Regardless of anticipation, each and every word of our Constitution is there for a reason. We cannot continue to make exceptions in order to satisfy cultural or political winds. If change is truly desired, there is a process for doing so; the process behind amending the Constitution can be found in Article Five.
If a exception to the right to keep and bear arms for so-called “assault rifles” can be made on the grounds of effectiveness, real or perceived, what is stopping us from making an exception to the Due Process Clause of the Fifth and Fourteenth Amendments for young, African-American men based upon the fact that young black males are most likely to commit violent crimes? Surely, if rendering semiautomatic rifles unconstitutional will stem violence, why not constitutionally mandate that crime-prone young, black men will just be presumed guilty upon arrest and hauled off to prison?
Why stop there? Across the world, it seems that radical Muslims are committing acts of terrorism for the purpose of destroying the Jewish state. These radicals sure don’t seem to like Jews, do they?
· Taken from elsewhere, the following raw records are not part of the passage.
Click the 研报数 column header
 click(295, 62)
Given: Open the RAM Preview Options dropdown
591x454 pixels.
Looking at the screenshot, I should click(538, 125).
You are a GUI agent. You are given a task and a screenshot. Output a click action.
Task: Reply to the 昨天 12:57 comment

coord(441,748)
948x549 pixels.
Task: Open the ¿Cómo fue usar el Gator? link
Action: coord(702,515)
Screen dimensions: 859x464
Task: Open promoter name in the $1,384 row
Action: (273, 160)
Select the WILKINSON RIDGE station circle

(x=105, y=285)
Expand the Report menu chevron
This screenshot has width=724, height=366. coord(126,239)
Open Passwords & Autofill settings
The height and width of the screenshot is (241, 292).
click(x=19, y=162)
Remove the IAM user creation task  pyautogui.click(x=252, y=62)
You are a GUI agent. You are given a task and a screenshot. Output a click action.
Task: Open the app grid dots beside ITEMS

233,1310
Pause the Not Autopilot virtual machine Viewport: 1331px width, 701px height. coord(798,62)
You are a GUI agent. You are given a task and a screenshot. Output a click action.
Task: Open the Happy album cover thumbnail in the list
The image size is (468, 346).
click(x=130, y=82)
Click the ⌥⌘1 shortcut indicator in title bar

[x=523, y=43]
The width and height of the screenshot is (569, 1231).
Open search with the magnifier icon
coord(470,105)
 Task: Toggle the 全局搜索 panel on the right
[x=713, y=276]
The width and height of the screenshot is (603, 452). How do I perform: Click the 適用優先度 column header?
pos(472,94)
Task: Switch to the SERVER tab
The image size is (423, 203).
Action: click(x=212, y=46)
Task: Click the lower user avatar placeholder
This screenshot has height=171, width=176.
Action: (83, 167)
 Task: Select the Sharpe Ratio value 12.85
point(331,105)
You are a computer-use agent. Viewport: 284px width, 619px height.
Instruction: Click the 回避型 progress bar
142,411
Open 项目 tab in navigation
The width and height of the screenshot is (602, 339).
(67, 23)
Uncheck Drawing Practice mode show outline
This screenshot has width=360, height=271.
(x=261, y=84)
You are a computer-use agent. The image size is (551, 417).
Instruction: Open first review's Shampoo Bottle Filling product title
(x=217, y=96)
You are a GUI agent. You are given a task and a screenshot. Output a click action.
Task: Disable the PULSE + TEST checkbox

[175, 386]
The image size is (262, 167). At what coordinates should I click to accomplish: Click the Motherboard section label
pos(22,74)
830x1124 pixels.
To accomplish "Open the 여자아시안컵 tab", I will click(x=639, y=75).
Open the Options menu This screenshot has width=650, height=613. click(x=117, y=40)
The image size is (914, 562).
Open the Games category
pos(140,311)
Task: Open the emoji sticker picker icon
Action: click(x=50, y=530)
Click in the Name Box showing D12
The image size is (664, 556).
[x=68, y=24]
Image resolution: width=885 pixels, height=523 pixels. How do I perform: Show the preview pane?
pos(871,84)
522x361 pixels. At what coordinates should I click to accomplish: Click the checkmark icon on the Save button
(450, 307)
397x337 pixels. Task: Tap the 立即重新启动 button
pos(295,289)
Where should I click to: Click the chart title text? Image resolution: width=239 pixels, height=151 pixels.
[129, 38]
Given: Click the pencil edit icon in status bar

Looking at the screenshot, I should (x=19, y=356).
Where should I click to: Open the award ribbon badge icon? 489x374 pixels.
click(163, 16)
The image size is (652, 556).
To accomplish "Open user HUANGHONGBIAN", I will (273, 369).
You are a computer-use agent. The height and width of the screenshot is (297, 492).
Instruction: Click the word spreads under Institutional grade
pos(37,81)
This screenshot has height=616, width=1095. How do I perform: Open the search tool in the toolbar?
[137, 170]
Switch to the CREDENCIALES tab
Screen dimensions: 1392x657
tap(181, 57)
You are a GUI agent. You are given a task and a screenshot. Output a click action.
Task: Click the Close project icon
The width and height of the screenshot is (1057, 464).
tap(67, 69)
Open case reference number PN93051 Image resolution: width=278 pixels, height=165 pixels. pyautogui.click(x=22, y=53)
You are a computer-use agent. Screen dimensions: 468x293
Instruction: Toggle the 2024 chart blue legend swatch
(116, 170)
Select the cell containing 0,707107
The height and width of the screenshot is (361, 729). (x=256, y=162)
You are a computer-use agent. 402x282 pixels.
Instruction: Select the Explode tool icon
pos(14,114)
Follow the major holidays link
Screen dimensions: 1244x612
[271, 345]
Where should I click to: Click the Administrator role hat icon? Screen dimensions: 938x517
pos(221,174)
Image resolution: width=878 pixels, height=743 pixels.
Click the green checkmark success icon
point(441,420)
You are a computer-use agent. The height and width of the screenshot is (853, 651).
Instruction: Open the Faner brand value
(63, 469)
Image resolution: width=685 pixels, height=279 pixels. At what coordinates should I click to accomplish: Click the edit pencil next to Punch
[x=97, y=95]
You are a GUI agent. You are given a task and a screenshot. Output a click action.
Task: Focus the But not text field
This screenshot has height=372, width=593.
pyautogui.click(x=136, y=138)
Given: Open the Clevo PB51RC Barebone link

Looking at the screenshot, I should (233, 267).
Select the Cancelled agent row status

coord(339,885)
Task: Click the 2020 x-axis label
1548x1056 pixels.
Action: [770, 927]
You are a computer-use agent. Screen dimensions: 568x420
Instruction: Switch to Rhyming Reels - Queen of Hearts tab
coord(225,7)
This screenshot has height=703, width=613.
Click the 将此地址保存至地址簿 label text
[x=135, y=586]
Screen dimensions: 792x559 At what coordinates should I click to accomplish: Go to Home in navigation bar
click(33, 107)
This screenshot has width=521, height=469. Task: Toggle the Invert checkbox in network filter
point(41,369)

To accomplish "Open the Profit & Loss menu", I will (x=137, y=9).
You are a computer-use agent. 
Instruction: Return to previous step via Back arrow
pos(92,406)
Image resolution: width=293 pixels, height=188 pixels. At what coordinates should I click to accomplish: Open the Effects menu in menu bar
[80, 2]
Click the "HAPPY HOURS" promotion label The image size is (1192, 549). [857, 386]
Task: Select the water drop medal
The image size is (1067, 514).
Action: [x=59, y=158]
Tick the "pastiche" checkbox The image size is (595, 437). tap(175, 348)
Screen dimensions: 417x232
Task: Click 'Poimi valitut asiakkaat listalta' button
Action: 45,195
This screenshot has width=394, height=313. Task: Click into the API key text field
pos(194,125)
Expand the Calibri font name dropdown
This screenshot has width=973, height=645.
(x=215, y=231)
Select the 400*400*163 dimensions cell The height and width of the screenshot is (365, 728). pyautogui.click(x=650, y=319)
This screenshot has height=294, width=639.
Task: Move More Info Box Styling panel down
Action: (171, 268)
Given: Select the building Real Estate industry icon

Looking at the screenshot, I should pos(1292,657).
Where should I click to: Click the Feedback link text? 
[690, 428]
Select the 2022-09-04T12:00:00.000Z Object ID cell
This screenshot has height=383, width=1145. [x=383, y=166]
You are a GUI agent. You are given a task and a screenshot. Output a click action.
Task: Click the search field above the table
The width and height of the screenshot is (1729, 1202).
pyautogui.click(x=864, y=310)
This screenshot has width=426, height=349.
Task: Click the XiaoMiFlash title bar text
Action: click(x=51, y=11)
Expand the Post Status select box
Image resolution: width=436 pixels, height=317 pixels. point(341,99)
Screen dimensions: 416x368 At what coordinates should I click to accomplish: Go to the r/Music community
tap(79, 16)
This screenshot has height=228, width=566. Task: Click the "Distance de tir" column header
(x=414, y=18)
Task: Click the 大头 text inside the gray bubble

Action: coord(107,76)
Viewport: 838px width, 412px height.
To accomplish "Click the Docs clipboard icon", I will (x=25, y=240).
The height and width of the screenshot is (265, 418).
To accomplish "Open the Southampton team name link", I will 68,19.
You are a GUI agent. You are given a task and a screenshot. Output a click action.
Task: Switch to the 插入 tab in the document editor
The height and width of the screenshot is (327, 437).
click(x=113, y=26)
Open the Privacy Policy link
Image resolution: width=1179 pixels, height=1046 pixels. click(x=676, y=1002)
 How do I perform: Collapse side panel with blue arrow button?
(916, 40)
Well, maybe we can prevent such acts of terrorism here in the United States if we no longer allow Jews to congregate and worship. Perhaps we’ll all be safer if the freedom to worship provided by the First Amendment no longer applies to Jewish men and women.
While we’re at it, we’re always complaining that young people don’t know enough about politics. For the good of the country, let’s make sure that people under the age of 35–the same age that the Constitution provides as a requirement for the presidency–are no longer allowed to vote. Heck, there’s nothing even IN the Constitution which says we cannot deny the right to vote based upon age — the Fifteenth Amendment only mentions race, color and prior service, and the Nineteeth Amendment is all about gender. That’s it, it’s settled … for the good of the country, only those 35 years of age or older are allowed to vote.
I could do this all day long. Eminent domain and due process. Freedom of the press. Self-incrimination. Point being, these provisions are all here for a reason, in their current state for a reason.
No, our founding fathers could not possibly have anticipated everything that the future would bring, but they didn’t have to. America was–is–the world’s greatest experiment. Those who built her knew what kind of country they wanted her to be. They knew this because they were painfully aware of what they didn’t want her to become. Everything from “We The People” to the last word on government compensation in the Twenty-Seventh Amendment appears there by specific intention, and the further we depart from it, the more lost we become as a nation.
Those who rail against the National Rifle Association, against sportsmen and against people like me who just want to protect their family and themselves the best they can, simply do not understand that the Second Amendment is not about guns. It’s not. It is about protection against tyranny on scales small and large. It is in many ways a “reset” button, a fail-safe option with regard to all of the other rights.
“The strongest reason for the people to retain the right to keep and bear arms,” said Thomas Jefferson, “is, as a last resort, to protect themselves against tyranny in government.”
Here, with regard to the question of violence and guns, however, perhaps the words of Samuel Adams would be more appropriate:
“The said Constitution [shall] be never construed to authorize Congress to infringe the just liberty of the press, or the rights of conscience; or to prevent the people of the United States, who are peaceable citizens, from keeping their own arms.”
Adams understood that law-abiding citizens were to be trusted, and he’s right — law-abiding citizens, by very definition, abide by the law. It’s the criminals we need to worry about.